Last night, I left the cocoon of my den with working fireplace and drove into the frigid evening to attend a Death Café. The announcement of the meeting promised conversation about death—and cake.
Judging from the group’s small size, one might say that “trending” is a bit of an overstatement, although some attendees mentioned that this was not the first death café to be held in the Upper Valley. According to its website, deathcafe.com , the first death café was held in London in 2011 and since then, over 1600 death cafes (probably many more, as the founders appear to be non-proprietary about the use of the name and concept) have been offered. In a recent New York Times article, Death Be Not Caffeinated: Over Cup, Groups Face Taboo, the author traces a decade-old movement back to Switzerland and France—le café mortel, and reports that death cafes have sprung up in 40 American cities, some one-time affairs, others that meet regularly. There are the expected rules of confidentiality and respect. Undoubtedly, the best rule is the requirement of cake. As one organizer quoted in the Times says: “. . .the consumption of food is a life-sustaining process. Cake normalizes things.”
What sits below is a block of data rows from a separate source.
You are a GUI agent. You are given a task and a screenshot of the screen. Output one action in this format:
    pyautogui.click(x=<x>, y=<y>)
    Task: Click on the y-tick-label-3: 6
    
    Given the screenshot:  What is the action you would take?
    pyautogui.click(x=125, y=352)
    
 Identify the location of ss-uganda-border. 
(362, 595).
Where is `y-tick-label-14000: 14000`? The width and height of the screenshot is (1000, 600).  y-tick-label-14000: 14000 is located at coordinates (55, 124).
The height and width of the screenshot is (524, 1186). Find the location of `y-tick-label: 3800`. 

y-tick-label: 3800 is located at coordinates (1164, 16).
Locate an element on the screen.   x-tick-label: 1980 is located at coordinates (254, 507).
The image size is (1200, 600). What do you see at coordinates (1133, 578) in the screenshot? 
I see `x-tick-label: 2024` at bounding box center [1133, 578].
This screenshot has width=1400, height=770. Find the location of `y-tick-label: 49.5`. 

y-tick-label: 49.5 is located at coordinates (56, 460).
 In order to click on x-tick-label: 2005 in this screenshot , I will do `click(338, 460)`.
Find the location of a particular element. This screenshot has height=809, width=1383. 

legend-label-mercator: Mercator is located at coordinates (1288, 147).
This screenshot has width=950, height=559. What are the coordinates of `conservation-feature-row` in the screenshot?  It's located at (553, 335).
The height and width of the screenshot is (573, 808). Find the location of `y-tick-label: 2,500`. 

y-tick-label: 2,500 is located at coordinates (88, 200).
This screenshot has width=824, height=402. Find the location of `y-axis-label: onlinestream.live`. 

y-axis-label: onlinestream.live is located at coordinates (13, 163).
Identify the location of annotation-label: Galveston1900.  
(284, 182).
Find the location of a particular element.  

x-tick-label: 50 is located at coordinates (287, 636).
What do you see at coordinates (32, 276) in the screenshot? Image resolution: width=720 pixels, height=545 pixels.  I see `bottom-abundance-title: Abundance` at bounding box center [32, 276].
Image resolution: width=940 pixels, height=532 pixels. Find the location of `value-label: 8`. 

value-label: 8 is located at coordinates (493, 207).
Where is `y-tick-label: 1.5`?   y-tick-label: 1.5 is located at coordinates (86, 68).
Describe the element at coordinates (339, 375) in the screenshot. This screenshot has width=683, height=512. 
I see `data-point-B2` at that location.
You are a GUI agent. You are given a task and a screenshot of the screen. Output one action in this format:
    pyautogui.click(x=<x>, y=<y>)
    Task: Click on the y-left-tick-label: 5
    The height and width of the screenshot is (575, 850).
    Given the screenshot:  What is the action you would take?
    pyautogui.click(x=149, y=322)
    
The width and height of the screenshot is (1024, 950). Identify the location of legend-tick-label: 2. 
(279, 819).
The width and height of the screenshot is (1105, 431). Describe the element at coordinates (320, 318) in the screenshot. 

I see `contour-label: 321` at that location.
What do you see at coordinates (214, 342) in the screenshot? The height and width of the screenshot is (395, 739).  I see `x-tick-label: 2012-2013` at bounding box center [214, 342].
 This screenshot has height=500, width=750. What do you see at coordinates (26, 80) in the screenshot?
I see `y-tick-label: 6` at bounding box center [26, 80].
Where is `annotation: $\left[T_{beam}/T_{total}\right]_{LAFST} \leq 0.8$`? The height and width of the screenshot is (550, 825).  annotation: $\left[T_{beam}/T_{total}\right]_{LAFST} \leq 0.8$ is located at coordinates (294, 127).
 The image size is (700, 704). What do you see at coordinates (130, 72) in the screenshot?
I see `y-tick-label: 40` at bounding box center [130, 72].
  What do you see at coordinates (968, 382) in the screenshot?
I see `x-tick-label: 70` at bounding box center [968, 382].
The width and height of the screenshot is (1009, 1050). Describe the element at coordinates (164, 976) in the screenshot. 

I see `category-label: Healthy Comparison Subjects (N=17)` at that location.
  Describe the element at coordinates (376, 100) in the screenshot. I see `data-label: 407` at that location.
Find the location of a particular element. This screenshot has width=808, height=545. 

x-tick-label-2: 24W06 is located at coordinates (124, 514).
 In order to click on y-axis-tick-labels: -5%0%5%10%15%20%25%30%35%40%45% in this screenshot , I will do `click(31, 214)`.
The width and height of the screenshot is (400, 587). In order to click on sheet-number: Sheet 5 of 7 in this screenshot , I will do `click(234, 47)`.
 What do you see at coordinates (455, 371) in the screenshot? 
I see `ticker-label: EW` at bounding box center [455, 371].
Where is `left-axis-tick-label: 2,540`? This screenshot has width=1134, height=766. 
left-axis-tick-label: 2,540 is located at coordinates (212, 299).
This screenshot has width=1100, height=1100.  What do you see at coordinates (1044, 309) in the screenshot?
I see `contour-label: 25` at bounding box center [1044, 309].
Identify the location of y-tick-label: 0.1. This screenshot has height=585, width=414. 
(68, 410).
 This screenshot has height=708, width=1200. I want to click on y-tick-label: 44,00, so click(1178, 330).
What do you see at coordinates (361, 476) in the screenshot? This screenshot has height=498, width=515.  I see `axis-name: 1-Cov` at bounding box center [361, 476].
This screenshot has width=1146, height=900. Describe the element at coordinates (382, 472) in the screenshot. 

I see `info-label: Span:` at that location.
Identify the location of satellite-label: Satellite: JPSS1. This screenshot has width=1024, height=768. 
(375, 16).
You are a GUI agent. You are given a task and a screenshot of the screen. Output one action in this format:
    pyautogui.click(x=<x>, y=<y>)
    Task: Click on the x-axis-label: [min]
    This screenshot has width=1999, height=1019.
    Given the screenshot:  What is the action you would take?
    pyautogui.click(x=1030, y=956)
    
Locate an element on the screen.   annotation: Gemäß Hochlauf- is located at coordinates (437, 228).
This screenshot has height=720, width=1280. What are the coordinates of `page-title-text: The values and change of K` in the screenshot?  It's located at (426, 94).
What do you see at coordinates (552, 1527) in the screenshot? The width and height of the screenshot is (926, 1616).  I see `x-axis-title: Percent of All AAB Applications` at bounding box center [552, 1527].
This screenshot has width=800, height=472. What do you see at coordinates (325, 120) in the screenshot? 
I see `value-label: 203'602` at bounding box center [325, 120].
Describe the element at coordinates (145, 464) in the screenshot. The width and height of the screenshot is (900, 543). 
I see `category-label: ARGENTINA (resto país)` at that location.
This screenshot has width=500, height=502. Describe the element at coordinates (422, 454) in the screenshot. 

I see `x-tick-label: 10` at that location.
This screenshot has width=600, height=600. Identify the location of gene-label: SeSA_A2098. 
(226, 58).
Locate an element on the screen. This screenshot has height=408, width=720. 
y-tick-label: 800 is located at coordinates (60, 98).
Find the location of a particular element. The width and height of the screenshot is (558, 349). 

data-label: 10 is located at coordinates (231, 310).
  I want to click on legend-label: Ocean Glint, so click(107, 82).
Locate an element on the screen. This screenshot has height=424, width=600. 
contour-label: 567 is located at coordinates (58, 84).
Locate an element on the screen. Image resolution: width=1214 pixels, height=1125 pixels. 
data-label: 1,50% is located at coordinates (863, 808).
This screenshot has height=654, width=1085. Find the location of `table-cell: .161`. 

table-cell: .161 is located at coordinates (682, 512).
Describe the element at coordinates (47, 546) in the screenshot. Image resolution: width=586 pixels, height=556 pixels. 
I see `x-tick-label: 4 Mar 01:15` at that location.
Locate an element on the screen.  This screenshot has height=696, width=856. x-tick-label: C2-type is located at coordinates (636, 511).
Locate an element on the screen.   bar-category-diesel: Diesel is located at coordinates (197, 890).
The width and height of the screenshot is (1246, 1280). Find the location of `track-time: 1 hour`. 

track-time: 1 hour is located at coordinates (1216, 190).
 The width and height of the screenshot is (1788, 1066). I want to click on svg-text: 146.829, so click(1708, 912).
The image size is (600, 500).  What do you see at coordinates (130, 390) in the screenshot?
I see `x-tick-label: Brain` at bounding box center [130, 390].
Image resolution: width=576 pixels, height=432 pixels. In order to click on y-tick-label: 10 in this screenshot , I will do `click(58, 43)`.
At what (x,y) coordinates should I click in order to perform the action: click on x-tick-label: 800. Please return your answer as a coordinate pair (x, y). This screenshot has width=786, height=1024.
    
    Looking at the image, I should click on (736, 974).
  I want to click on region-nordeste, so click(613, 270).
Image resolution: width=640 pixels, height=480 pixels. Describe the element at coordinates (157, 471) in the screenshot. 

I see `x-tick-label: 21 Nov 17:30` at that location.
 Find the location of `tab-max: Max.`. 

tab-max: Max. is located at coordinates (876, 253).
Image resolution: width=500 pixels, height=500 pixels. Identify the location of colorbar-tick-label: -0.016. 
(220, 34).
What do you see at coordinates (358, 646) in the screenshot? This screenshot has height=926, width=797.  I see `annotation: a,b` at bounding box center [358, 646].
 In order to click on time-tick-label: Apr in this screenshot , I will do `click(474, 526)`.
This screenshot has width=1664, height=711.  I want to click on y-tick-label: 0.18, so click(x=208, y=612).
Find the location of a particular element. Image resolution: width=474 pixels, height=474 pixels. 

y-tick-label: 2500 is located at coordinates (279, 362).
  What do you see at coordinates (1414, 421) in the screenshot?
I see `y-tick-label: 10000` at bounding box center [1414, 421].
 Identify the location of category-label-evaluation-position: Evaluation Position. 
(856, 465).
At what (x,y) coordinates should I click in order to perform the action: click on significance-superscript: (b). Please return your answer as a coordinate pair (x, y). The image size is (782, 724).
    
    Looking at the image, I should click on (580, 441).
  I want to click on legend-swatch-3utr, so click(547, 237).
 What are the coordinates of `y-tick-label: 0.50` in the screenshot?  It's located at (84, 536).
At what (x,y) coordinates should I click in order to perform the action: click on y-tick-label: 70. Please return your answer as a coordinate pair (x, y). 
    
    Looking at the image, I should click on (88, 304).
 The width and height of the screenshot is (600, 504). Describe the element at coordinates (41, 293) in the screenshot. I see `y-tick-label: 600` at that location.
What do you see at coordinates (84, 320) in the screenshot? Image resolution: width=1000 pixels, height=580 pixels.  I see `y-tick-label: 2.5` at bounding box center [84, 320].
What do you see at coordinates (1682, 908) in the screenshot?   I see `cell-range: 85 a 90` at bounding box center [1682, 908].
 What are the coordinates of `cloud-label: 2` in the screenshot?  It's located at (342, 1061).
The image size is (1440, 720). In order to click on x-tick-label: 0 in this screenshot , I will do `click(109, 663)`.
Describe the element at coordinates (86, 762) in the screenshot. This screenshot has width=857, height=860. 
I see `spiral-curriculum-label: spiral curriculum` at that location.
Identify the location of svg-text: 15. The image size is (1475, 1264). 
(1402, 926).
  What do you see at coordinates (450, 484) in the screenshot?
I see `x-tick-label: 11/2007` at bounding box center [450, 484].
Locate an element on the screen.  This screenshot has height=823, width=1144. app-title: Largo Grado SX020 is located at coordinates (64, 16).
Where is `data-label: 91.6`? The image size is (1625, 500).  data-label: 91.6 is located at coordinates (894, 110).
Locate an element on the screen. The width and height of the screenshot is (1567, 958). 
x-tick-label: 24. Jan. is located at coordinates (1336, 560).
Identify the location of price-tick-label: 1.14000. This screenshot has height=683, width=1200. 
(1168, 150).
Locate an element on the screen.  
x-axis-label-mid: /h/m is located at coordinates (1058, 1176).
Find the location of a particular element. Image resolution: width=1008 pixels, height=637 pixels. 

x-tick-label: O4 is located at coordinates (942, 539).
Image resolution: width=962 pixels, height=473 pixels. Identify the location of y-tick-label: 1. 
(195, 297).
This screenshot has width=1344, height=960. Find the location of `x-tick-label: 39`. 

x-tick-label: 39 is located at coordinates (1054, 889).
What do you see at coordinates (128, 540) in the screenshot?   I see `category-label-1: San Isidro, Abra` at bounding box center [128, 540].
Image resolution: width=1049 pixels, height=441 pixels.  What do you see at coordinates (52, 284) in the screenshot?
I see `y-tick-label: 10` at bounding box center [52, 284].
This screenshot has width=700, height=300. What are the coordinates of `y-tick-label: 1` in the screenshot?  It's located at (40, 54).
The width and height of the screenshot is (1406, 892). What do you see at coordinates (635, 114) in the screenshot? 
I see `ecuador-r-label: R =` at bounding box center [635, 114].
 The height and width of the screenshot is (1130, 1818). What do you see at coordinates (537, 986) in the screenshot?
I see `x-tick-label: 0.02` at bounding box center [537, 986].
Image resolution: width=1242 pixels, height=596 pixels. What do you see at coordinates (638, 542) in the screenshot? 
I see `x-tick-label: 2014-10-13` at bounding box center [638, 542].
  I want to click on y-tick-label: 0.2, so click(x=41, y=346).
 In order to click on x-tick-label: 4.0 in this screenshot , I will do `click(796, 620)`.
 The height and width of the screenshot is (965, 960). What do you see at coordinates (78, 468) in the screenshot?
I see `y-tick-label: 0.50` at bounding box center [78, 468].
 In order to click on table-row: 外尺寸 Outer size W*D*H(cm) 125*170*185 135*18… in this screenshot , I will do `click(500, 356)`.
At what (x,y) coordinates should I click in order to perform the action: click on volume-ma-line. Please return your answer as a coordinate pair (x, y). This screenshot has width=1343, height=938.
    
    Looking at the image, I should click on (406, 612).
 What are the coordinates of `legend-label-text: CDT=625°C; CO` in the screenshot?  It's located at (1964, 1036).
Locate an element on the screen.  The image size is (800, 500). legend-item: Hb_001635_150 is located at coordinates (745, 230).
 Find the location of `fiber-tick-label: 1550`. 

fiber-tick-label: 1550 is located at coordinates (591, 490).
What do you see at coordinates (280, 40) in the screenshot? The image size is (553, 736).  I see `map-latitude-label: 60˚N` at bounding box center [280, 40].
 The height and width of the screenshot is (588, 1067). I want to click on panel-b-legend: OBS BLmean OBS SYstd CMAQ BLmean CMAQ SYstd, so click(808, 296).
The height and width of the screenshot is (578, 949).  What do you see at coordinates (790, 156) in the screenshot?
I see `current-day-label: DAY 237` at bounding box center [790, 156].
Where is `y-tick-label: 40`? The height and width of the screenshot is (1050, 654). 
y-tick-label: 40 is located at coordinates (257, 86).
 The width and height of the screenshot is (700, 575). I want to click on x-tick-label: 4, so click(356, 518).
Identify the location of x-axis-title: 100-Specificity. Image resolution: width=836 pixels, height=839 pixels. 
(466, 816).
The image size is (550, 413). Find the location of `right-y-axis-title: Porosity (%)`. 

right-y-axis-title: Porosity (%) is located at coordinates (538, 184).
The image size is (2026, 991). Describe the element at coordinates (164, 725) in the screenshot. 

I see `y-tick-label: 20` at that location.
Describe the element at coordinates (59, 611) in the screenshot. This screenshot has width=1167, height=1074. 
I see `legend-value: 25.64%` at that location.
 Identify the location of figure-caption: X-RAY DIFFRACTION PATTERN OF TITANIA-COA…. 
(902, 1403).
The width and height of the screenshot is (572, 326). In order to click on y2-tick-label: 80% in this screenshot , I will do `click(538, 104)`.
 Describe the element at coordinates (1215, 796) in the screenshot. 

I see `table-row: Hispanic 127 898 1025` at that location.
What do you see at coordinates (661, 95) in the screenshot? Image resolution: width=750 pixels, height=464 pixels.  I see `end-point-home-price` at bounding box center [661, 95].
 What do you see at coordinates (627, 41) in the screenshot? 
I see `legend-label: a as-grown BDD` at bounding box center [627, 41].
The mere presence of a death café seems evidence enough that death is on people’s minds, and more so as one ages. It may be our most universal experience. Birth could count, but we don’t remember it. Many people share the experience of having children, but not all. As a teacher of family law, I often tell my students that they are all experts in the “family” if not the” law” part of the course as everyone has some experience of family life, but that is not always true. Some uber-healthy people even escape the near-universal experience of serious illness. Death though, is an experience shared in two ways by all of us. Everyone, if they are old enough, has seen a loved one die. More so, death comes for all of us, and each of us lives our life knowing that to be true.
In the New York Times article, the author observes that “meetings tend to be more mundane than macabre, and more likely to produce small epiphanies than profound realizations.” I am still pondering my experience at the Death Café , but so far, it has produced small AND profound realizations. One is that death IS hard to talk about. We negotiate the difficulty and fear by juxtaposing the boldness of the word “death” with the whimsy of “café” as well as with the comfort of cake. Another is that we have stories to tell about death that often hide in silence, until given an opportunity where the telling of them is encouraged. And nomenclature plays its part in our ambivalence about death conversation. “Morbid” is a powerful word used by others to tell someone who wants to talk about death to shut up.
Perhaps the most profound realization was simply a renewed quest to identify and pursue matters of importance in my remaining years. Somewhere in the café conversation, people began to talk about end of life choices, the proverbial if you knew you were going to die next week, what would be most important to you? Spending time with loved ones, seeing India, finishing the blog post you are working on. . . It struck me, finally, that death, or at least the thinking about it, is a window into another’s, and my own, life choices and values. As I listened to my companions talk about what they most loved and most feared, I thought that I was really learning about who they were as living, not dying, people. Thus, the death café might be about death, but just as important, it’s about how to sift and set one’s very individual and personal agenda for life’s third act.
And the life-sustaining cake was welcome, and very good.